CHP: The story is based on true events, what elements are more factual and which are more fictional?

Dunn: I based the protagonist on a historical character from my tribe, the Creek Nation, Alexander Pose. He was a very traditional Creek who spoke the language and grew up among the traditional people who went to college and became educated. It’s still a very modern play even though it’s a play based on historical events. It’s not an “am I Indian or am I white?” play, which is a lot of what contemporary native theater seems to be about, but it’s more about “Who am I when I don’t have my nation? Who do I become when I lose my land? Who do I become when I’m away from my people?” So what it’s really about is diaspora.

CHP: Have you been working closely with Katie Ventura? What has production been like?

Dunn: I adore Katie Ventura and Carlos Joaquin. I’m amazed at what Katie has done in terms of the staging of the play, I think her vision of this piece is amazing and I hope to incorporate that into the script at some point. I have really been taken aback by the level of deep thinking the students have really come across with this piece. There’s only a couple of people in the cast that are American Indian, but a lot of them have an indigenous background so it has really affected them in ways that they’re really thinking deeply about the subject matter and what a struggle it is to be a person of color in this country. Even though it’s a historical piece it really speaks to them.

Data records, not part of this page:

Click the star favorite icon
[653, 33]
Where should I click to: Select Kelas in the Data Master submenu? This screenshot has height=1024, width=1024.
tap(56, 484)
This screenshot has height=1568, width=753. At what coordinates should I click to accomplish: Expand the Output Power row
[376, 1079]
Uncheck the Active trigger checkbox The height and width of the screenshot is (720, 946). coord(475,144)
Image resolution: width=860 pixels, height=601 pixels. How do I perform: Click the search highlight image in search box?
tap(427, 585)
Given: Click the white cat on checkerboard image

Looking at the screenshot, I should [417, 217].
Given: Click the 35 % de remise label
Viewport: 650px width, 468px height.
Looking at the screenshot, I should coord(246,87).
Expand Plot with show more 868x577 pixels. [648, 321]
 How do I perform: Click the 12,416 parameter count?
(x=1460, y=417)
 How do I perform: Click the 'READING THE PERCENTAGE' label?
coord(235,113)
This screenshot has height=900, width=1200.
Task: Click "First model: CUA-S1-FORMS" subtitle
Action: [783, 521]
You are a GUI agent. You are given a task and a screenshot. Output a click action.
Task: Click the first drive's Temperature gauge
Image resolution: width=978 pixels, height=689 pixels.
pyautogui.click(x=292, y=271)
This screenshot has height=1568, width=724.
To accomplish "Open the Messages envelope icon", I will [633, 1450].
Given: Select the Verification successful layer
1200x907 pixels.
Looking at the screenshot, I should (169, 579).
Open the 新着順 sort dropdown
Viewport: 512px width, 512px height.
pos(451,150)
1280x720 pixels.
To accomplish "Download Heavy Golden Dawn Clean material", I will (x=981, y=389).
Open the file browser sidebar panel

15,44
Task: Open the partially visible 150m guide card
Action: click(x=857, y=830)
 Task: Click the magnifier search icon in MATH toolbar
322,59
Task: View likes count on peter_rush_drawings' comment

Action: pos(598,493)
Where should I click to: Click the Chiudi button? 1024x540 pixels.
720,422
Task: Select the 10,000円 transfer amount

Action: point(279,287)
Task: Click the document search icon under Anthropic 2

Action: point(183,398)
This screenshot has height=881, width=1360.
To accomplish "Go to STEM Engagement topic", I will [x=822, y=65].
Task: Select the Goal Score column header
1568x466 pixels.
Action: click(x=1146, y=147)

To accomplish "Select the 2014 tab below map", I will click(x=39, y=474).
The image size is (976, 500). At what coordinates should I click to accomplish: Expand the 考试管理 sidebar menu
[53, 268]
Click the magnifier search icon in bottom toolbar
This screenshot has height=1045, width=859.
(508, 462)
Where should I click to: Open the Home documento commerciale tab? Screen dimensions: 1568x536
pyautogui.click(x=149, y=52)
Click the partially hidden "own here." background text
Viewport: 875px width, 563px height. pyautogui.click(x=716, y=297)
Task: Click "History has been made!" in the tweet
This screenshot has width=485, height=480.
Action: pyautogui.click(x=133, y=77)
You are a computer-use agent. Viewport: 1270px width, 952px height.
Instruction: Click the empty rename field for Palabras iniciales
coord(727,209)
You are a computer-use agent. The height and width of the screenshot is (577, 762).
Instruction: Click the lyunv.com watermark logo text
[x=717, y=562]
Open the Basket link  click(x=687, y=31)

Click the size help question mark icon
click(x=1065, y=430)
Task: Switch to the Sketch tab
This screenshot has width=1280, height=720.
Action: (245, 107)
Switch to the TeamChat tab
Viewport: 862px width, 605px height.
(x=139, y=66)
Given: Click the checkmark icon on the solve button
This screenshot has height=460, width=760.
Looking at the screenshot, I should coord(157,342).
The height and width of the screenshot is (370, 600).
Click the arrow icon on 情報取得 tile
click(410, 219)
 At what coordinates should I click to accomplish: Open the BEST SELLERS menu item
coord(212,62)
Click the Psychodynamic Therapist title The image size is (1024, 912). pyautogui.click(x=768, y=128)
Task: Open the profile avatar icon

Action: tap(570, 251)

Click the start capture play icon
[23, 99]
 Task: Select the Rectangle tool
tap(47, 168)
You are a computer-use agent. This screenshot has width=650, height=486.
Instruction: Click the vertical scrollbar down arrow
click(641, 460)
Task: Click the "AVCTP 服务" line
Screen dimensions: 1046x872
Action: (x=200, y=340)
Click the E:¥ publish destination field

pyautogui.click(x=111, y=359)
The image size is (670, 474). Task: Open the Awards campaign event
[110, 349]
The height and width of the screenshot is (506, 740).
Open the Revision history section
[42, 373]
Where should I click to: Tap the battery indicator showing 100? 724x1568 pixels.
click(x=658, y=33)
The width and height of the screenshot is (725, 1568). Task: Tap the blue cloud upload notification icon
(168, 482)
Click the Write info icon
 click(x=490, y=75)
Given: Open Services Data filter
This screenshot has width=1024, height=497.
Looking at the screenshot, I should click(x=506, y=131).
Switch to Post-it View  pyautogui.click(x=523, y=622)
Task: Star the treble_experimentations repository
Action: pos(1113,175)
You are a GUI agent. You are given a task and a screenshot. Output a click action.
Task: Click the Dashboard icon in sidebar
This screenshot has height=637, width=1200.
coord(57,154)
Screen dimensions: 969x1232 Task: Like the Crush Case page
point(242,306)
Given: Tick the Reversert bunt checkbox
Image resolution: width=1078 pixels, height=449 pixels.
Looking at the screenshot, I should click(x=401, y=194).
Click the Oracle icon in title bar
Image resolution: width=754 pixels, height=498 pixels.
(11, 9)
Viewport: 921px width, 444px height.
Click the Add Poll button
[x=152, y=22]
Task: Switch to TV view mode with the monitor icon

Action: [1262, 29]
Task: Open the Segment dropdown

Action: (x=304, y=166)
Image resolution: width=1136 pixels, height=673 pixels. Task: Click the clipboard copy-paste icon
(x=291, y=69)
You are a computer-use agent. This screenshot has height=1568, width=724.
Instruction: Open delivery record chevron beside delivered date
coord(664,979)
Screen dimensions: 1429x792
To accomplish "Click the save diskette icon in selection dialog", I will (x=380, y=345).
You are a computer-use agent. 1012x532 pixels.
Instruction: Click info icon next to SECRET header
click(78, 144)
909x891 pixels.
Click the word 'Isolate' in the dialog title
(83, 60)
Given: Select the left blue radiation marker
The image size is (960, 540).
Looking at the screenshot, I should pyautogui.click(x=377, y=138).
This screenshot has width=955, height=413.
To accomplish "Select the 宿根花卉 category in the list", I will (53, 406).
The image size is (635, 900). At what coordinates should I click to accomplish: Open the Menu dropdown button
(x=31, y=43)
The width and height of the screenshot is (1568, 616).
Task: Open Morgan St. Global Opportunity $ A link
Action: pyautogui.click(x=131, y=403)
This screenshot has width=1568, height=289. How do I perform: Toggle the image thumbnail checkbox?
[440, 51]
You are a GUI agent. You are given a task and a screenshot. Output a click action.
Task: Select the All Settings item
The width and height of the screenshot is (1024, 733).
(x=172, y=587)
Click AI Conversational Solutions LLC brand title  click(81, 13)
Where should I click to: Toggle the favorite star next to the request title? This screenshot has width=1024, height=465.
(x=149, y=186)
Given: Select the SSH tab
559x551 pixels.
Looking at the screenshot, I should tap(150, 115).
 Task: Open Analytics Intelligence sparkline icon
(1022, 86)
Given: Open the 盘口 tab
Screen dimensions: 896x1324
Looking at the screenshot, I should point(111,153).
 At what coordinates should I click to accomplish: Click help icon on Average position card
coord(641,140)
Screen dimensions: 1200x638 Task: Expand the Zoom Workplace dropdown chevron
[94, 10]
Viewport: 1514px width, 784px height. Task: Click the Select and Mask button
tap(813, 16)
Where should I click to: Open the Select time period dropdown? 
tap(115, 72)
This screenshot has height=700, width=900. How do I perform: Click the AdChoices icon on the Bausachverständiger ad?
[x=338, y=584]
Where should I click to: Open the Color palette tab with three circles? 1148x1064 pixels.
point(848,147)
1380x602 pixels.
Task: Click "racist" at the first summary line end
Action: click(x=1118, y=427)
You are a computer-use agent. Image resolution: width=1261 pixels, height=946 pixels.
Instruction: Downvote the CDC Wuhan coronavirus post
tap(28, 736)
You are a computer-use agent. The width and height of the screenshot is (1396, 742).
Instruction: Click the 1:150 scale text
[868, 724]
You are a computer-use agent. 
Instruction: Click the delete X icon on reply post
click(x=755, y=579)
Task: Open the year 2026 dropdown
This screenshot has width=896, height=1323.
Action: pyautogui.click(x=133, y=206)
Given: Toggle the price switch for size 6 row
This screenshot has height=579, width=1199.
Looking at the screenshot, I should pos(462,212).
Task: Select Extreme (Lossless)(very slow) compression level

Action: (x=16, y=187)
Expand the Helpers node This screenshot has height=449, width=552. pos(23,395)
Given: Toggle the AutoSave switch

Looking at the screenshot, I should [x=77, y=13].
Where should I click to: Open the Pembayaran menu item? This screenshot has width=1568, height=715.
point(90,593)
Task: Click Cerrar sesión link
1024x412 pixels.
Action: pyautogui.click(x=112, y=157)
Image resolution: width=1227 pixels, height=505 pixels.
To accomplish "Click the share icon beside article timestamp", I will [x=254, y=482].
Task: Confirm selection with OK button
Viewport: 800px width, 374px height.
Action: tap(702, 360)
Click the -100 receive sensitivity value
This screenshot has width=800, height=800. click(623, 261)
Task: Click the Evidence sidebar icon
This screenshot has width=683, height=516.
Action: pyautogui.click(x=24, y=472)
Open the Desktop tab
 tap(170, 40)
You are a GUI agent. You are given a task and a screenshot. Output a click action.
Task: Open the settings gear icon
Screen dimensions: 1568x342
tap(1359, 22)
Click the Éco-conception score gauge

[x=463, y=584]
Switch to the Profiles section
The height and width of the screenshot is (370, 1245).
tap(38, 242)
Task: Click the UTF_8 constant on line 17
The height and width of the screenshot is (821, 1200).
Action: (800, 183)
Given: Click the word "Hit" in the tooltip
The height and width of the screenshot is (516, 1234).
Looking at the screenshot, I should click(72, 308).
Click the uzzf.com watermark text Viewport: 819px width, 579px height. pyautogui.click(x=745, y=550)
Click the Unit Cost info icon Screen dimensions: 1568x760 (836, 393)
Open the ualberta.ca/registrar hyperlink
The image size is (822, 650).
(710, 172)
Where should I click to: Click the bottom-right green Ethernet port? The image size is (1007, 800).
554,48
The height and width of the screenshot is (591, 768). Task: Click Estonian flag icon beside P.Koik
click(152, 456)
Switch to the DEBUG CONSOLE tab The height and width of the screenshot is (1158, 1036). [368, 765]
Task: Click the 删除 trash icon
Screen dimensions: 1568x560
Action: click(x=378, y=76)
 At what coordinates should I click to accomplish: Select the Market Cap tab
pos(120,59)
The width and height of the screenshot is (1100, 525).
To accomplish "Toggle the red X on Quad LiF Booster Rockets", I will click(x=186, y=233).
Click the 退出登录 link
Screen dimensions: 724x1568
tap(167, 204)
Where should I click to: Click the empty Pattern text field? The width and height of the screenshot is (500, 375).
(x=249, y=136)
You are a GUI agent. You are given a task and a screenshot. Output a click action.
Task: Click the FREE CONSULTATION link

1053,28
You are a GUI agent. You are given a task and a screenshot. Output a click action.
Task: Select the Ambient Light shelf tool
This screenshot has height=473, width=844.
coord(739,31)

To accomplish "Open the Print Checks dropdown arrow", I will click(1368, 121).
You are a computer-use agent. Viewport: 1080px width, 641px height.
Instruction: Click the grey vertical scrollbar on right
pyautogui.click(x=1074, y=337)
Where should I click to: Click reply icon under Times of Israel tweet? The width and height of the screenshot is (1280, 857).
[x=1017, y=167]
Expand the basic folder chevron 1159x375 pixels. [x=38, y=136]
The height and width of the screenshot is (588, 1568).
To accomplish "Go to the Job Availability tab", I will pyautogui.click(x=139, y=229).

CHP: What is the most important message you hope gets across to the audience?

Dunn: That native people, and I don’t want to sound like a cliché, but that fact that we’ve been through a genocide, we’ve come out on the other end of it, and no matter how hard the federal government systemically tries to destroy our families, our tribes, our communities, our people that were still alive. We continue to survive because we still have our stories and we still have our language even though language is in danger. We still have that indigenous knowledge, the indigenous epistemology that is not going away and that could not be destroyed. We’re entering into a new phase of an Indian country.

CHP: How long did it take you to write “Ghost Dance”?

Dunn: I see it as an ongoing process. I first published it as a poem in 1993, then I wrote the play from my MFA at USC in the 2004, and it’s been workshopped a couple times with Native Voices at the Autry and Los Angeles Theater Project. This play is really close to my heart and I think a lot of native people who hear it or see it are really affected by it. I’ve had the actors who have done the readings and are really affected by it and causes them to think deeply about their own crisis of identity that they’ve gone through in the past.

What do you feel is the most effective form of bringing awareness to under- represented cultural groups like Native Americans?

Theater and art. Art is activism. It’s a way to use our creative processes to engage in dialogue with others. Theater is ceremony and ceremony is theater, it’s ritual and we go through rituals in order to enter into that sacred space and I think that performance is an effective tool to engage people in a conversation they normally do not engage in.

 

The play will take place at UC Santa Cruz, Stevenson Event Center, May 10 and 11. Doors open at 6:30 p.m., shows will begin promptly at 7 p.m.

Ticket prices for all showings of this production will be free. Students, seniors, children and general admission included.

The Stevenson Event Center is located at 101 McLaughlin Dr.